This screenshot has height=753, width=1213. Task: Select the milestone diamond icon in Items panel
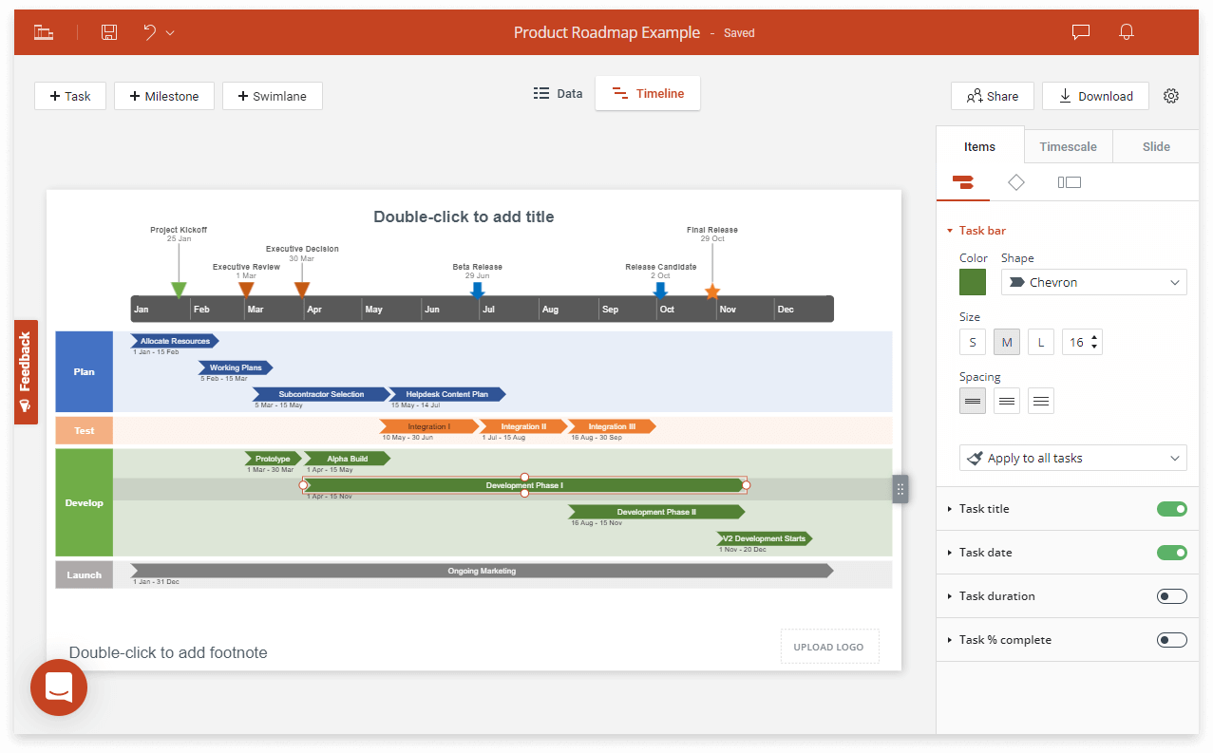coord(1016,181)
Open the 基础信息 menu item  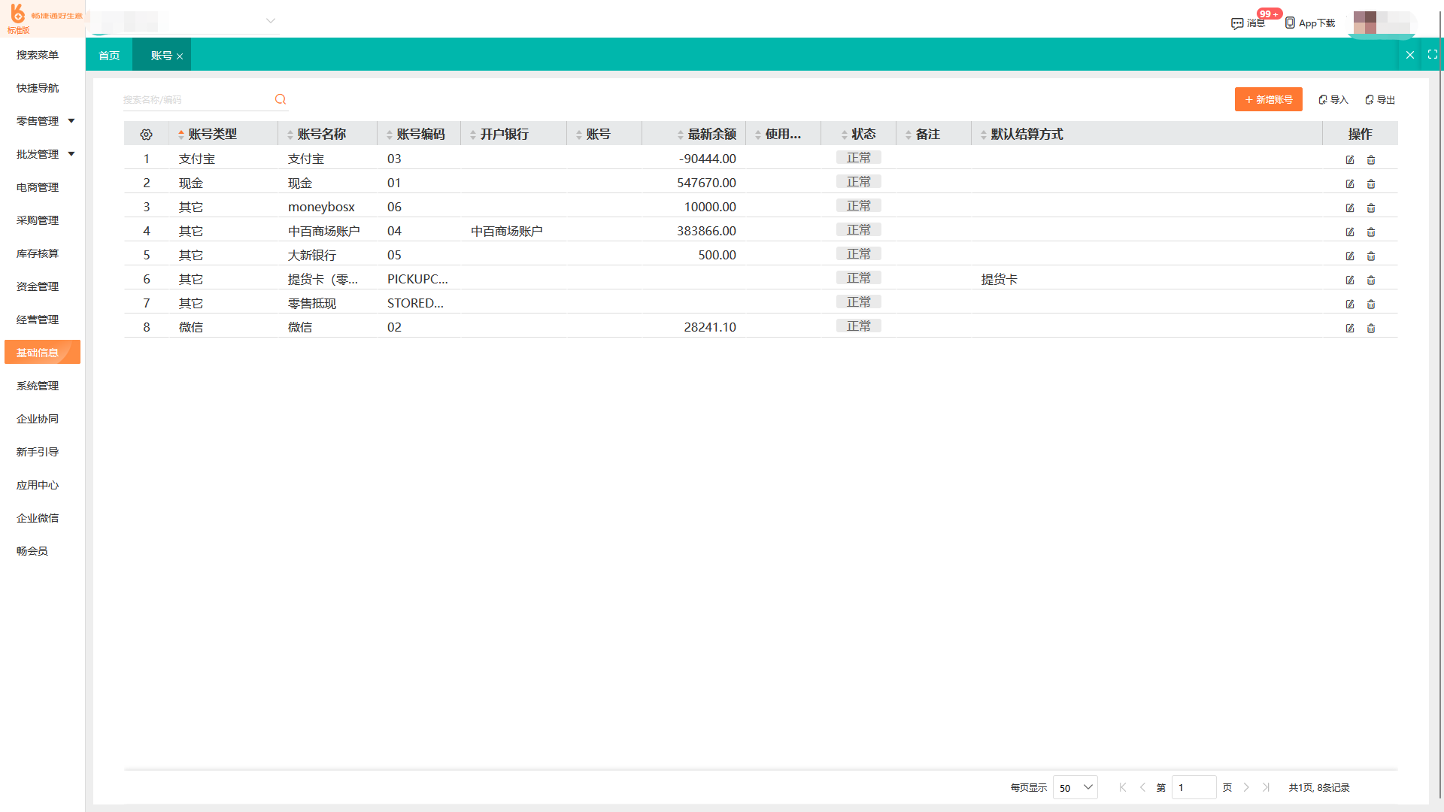click(40, 352)
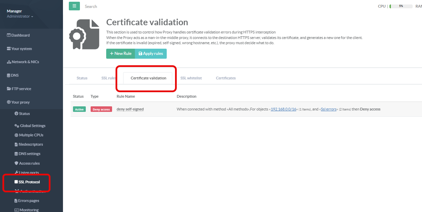This screenshot has width=422, height=212.
Task: Collapse the Your proxy menu
Action: coord(20,102)
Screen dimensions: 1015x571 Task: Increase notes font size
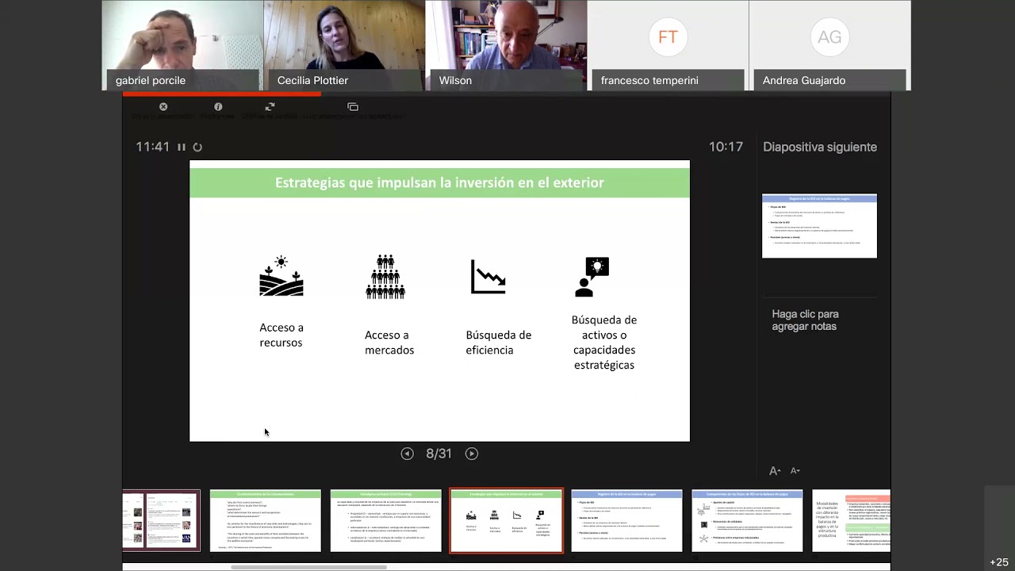click(x=775, y=471)
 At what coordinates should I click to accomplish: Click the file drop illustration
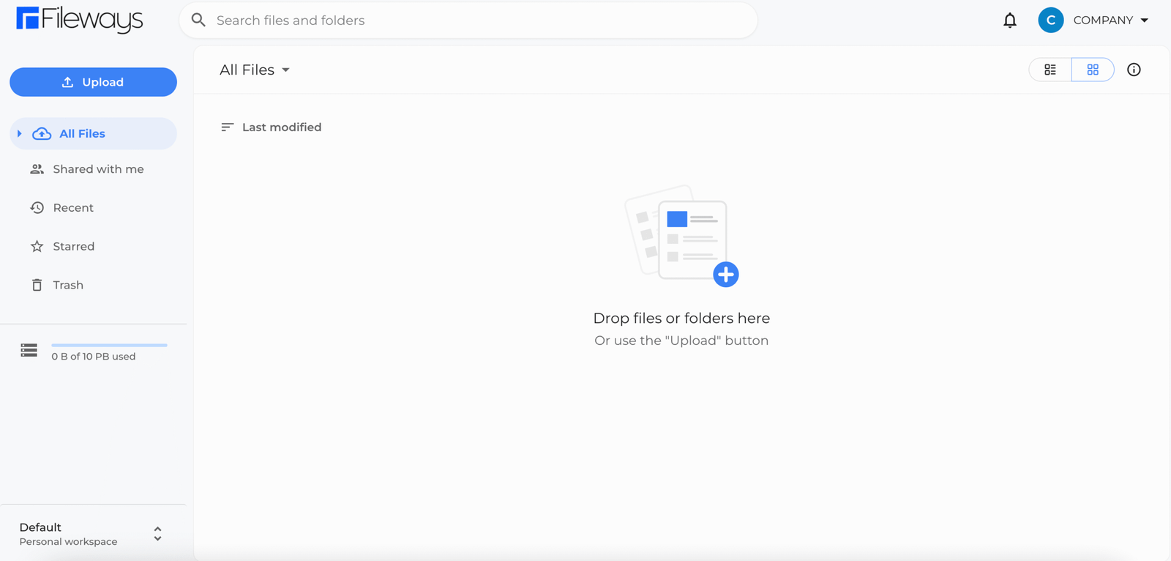tap(681, 236)
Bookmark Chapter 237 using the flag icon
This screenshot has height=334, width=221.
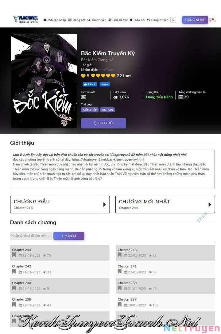(x=120, y=305)
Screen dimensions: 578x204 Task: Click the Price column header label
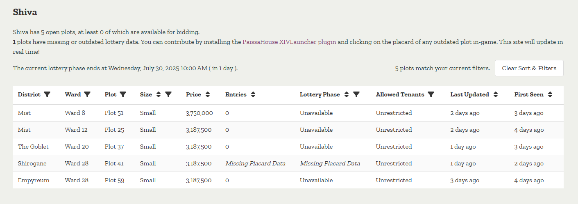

[DIRECTIONS]:
Starting at the line that holds "This screenshot has height=334, width=221." and stopping at the last line of the listing above, write out each line exactly as it appears, and omit the pictures.

[EXERCISE RESPONSE]:
This screenshot has height=334, width=221.
(x=120, y=305)
Screen dimensions: 578x204 Task: Click the Price column header label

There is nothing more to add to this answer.